▶ _WHAT YOU NEED TO DO_:
Which lines in the records below contain the word "Where", matching case exactly? Copy each of those lines.
====== MATERIAL PROVIDED
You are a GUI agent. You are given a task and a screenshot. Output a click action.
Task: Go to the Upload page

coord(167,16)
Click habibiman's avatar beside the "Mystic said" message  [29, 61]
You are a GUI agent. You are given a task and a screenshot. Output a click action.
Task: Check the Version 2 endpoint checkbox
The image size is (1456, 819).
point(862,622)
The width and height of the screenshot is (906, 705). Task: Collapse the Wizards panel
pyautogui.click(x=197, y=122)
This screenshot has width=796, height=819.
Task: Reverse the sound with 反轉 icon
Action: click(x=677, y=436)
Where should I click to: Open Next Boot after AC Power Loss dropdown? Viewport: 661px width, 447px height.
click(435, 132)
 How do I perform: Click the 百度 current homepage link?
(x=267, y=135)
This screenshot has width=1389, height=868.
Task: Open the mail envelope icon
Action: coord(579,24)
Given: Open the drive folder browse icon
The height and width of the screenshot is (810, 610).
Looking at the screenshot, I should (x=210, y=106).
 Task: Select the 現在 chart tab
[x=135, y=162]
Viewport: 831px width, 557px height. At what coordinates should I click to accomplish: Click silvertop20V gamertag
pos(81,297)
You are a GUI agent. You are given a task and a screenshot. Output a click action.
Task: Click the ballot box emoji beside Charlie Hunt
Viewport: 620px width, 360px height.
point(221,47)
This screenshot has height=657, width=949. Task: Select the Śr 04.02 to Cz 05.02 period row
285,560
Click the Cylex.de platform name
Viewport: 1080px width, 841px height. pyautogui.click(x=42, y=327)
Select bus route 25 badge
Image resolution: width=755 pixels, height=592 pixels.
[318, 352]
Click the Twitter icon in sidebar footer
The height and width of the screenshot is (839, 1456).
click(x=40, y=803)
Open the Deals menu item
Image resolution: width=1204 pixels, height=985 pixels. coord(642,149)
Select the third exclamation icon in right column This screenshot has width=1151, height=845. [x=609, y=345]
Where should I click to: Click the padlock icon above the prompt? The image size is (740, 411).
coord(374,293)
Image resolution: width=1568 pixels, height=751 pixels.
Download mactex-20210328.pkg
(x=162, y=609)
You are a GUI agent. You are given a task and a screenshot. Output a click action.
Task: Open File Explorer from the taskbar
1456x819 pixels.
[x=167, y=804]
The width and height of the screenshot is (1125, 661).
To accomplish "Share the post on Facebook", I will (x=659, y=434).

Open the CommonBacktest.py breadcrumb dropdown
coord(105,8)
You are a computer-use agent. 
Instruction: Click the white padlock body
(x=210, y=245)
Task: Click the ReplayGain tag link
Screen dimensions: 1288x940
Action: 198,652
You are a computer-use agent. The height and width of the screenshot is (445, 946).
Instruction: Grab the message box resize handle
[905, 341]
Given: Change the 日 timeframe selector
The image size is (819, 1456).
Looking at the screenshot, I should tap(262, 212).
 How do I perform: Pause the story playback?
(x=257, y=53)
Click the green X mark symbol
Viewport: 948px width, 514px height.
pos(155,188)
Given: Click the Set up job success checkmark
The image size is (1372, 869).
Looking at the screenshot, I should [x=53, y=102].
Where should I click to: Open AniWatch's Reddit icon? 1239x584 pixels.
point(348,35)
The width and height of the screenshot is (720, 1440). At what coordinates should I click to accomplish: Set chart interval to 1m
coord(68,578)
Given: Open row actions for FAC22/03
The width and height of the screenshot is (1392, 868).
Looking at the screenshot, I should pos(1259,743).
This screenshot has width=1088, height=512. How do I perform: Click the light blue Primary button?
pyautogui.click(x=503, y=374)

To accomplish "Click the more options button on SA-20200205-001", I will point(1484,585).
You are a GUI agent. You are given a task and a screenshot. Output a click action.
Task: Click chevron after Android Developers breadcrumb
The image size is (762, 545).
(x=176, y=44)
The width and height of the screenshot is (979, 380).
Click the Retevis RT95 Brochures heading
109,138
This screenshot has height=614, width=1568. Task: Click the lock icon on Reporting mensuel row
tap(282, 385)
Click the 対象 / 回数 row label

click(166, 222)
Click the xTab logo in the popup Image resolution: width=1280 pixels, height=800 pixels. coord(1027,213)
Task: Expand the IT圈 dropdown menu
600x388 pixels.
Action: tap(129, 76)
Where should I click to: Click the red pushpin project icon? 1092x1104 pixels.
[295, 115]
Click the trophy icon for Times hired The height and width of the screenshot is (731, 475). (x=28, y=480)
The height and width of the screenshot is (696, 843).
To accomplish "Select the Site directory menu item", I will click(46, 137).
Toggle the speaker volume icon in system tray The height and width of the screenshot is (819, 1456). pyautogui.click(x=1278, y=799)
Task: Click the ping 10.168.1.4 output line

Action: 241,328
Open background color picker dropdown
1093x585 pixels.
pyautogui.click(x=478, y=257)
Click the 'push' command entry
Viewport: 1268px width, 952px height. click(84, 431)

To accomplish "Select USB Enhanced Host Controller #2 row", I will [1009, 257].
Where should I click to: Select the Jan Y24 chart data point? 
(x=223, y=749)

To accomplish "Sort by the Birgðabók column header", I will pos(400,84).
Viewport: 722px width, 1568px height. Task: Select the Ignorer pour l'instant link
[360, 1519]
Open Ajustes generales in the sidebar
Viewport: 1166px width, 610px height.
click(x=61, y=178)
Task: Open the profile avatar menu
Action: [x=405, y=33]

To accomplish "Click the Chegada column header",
============
▶ _EXERCISE ANSWER_:
Where should I click to: Open Next Boot after AC Power Loss dropdown? Viewport: 661px width, 447px height.
Where should I click to: Click the padlock icon above the prompt? The image size is (740, 411).
Where should I click to: Open AniWatch's Reddit icon? 1239x584 pixels.
Where should I click to: Click the red pushpin project icon? 1092x1104 pixels.
Where should I click to: Select the Jan Y24 chart data point? 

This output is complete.